WORK TO BE COMPLETED:
Transcribe the records below. Leave nothing out and change nothing.

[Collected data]

"""

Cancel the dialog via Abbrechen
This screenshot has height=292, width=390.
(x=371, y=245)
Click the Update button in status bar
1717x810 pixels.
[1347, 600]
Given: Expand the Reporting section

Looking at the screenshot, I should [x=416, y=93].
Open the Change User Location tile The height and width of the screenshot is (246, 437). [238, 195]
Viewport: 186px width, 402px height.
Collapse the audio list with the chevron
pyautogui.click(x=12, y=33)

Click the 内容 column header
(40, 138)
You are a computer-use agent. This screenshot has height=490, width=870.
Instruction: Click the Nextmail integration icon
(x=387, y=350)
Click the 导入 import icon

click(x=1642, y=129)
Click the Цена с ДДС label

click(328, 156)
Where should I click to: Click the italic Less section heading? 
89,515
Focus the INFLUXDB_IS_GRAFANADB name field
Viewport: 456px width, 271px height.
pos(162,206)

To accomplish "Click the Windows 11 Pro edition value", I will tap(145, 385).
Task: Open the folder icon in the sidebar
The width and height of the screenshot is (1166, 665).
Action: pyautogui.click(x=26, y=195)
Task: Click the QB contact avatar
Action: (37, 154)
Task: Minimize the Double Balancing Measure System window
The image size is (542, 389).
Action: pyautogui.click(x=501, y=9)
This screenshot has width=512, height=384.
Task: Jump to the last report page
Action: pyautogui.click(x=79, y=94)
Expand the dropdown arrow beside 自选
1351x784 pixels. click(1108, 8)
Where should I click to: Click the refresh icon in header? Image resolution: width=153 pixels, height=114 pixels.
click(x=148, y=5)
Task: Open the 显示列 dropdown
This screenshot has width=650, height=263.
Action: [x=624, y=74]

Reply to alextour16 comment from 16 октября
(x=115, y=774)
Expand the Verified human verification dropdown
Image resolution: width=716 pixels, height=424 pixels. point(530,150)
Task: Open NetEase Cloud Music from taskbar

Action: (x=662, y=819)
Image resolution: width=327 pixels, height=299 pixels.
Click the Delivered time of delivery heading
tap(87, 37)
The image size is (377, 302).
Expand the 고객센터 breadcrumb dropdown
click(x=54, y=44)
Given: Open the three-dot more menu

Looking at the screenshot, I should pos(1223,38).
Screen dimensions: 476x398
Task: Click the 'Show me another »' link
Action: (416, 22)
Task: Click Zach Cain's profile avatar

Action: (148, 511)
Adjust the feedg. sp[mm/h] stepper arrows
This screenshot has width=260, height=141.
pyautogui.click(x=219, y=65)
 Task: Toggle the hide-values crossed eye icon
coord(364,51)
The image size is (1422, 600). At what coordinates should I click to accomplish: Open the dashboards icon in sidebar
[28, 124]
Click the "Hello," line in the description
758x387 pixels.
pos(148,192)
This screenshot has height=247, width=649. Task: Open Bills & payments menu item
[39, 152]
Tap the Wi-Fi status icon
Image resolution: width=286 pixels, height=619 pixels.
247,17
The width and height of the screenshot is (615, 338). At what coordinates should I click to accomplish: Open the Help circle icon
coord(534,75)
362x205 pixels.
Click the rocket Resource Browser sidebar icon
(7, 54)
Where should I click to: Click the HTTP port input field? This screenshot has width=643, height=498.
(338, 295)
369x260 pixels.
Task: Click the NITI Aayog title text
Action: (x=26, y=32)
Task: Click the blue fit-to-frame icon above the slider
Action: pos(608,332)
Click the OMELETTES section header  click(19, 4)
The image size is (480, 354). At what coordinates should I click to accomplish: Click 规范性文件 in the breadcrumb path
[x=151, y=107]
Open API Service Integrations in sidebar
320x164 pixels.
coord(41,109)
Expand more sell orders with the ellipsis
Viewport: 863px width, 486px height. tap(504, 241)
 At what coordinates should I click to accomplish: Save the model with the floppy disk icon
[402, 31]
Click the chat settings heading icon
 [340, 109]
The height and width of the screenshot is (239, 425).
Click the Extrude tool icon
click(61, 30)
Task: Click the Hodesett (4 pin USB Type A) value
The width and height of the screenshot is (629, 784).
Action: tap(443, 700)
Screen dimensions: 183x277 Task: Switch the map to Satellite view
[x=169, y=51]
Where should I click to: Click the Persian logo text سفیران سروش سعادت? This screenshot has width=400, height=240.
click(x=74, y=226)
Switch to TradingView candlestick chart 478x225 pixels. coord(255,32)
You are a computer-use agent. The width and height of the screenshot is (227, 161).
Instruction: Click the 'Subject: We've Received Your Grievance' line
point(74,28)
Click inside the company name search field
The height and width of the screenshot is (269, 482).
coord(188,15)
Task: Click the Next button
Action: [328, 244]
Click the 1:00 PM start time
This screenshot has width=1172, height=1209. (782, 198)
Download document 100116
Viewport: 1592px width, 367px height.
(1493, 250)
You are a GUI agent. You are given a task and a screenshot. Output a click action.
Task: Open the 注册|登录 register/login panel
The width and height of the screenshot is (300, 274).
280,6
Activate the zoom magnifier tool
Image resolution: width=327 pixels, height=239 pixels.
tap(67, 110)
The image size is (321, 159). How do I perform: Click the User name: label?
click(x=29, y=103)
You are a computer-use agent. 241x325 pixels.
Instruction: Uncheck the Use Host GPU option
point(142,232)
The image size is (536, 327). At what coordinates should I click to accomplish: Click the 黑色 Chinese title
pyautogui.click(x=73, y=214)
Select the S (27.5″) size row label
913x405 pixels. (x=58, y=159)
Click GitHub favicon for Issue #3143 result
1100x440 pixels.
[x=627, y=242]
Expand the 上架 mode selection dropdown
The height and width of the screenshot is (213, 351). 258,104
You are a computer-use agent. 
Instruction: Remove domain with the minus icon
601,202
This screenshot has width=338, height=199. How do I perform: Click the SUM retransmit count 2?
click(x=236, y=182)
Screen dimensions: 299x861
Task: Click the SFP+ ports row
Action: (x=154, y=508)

"""

YOUR RESPONSE:
Cancel the dialog via Abbrechen
This screenshot has height=292, width=390.
(x=371, y=245)
Click the Update button in status bar
1717x810 pixels.
[1347, 600]
Given: Expand the Reporting section

Looking at the screenshot, I should [x=416, y=93].
Open the Change User Location tile The height and width of the screenshot is (246, 437). [238, 195]
Viewport: 186px width, 402px height.
Collapse the audio list with the chevron
pyautogui.click(x=12, y=33)

Click the 内容 column header
(40, 138)
You are a computer-use agent. This screenshot has height=490, width=870.
Instruction: Click the Nextmail integration icon
(x=387, y=350)
Click the 导入 import icon

click(x=1642, y=129)
Click the Цена с ДДС label

click(328, 156)
Where should I click to: Click the italic Less section heading? 
89,515
Focus the INFLUXDB_IS_GRAFANADB name field
Viewport: 456px width, 271px height.
pos(162,206)

To accomplish "Click the Windows 11 Pro edition value", I will tap(145, 385).
Task: Open the folder icon in the sidebar
The width and height of the screenshot is (1166, 665).
Action: pyautogui.click(x=26, y=195)
Task: Click the QB contact avatar
Action: (37, 154)
Task: Minimize the Double Balancing Measure System window
The image size is (542, 389).
Action: pyautogui.click(x=501, y=9)
This screenshot has width=512, height=384.
Task: Jump to the last report page
Action: pyautogui.click(x=79, y=94)
Expand the dropdown arrow beside 自选
1351x784 pixels. click(1108, 8)
Where should I click to: Click the refresh icon in header? Image resolution: width=153 pixels, height=114 pixels.
click(x=148, y=5)
Task: Open the 显示列 dropdown
This screenshot has width=650, height=263.
Action: [x=624, y=74]

Reply to alextour16 comment from 16 октября
(x=115, y=774)
Expand the Verified human verification dropdown
Image resolution: width=716 pixels, height=424 pixels. point(530,150)
Task: Open NetEase Cloud Music from taskbar

Action: (x=662, y=819)
Image resolution: width=327 pixels, height=299 pixels.
Click the Delivered time of delivery heading
tap(87, 37)
The image size is (377, 302).
Expand the 고객센터 breadcrumb dropdown
click(x=54, y=44)
Given: Open the three-dot more menu

Looking at the screenshot, I should pos(1223,38).
Screen dimensions: 476x398
Task: Click the 'Show me another »' link
Action: (416, 22)
Task: Click Zach Cain's profile avatar

Action: (148, 511)
Adjust the feedg. sp[mm/h] stepper arrows
This screenshot has width=260, height=141.
pyautogui.click(x=219, y=65)
 Task: Toggle the hide-values crossed eye icon
coord(364,51)
The image size is (1422, 600). At what coordinates should I click to accomplish: Open the dashboards icon in sidebar
[28, 124]
Click the "Hello," line in the description
758x387 pixels.
pos(148,192)
This screenshot has height=247, width=649. Task: Open Bills & payments menu item
[39, 152]
Tap the Wi-Fi status icon
Image resolution: width=286 pixels, height=619 pixels.
247,17
The width and height of the screenshot is (615, 338). At what coordinates should I click to accomplish: Open the Help circle icon
coord(534,75)
362x205 pixels.
Click the rocket Resource Browser sidebar icon
(7, 54)
Where should I click to: Click the HTTP port input field? This screenshot has width=643, height=498.
(338, 295)
369x260 pixels.
Task: Click the NITI Aayog title text
Action: (x=26, y=32)
Task: Click the blue fit-to-frame icon above the slider
Action: pos(608,332)
Click the OMELETTES section header  click(19, 4)
The image size is (480, 354). At what coordinates should I click to accomplish: Click 规范性文件 in the breadcrumb path
[x=151, y=107]
Open API Service Integrations in sidebar
320x164 pixels.
coord(41,109)
Expand more sell orders with the ellipsis
Viewport: 863px width, 486px height. tap(504, 241)
 At what coordinates should I click to accomplish: Save the model with the floppy disk icon
[402, 31]
Click the chat settings heading icon
 [340, 109]
The height and width of the screenshot is (239, 425).
Click the Extrude tool icon
click(61, 30)
Task: Click the Hodesett (4 pin USB Type A) value
The width and height of the screenshot is (629, 784).
Action: tap(443, 700)
Screen dimensions: 183x277 Task: Switch the map to Satellite view
[x=169, y=51]
Where should I click to: Click the Persian logo text سفیران سروش سعادت? This screenshot has width=400, height=240.
click(x=74, y=226)
Switch to TradingView candlestick chart 478x225 pixels. coord(255,32)
You are a computer-use agent. The width and height of the screenshot is (227, 161).
Instruction: Click the 'Subject: We've Received Your Grievance' line
point(74,28)
Click inside the company name search field
The height and width of the screenshot is (269, 482).
coord(188,15)
Task: Click the Next button
Action: [328, 244]
Click the 1:00 PM start time
This screenshot has width=1172, height=1209. (782, 198)
Download document 100116
Viewport: 1592px width, 367px height.
(1493, 250)
You are a GUI agent. You are given a task and a screenshot. Output a click action.
Task: Open the 注册|登录 register/login panel
The width and height of the screenshot is (300, 274).
280,6
Activate the zoom magnifier tool
Image resolution: width=327 pixels, height=239 pixels.
tap(67, 110)
The image size is (321, 159). How do I perform: Click the User name: label?
click(x=29, y=103)
You are a computer-use agent. 241x325 pixels.
Instruction: Uncheck the Use Host GPU option
point(142,232)
The image size is (536, 327). At what coordinates should I click to accomplish: Click the 黑色 Chinese title
pyautogui.click(x=73, y=214)
Select the S (27.5″) size row label
913x405 pixels. (x=58, y=159)
Click GitHub favicon for Issue #3143 result
1100x440 pixels.
[x=627, y=242]
Expand the 上架 mode selection dropdown
The height and width of the screenshot is (213, 351). 258,104
You are a computer-use agent. 
Instruction: Remove domain with the minus icon
601,202
This screenshot has width=338, height=199. How do I perform: Click the SUM retransmit count 2?
click(x=236, y=182)
Screen dimensions: 299x861
Task: Click the SFP+ ports row
Action: (x=154, y=508)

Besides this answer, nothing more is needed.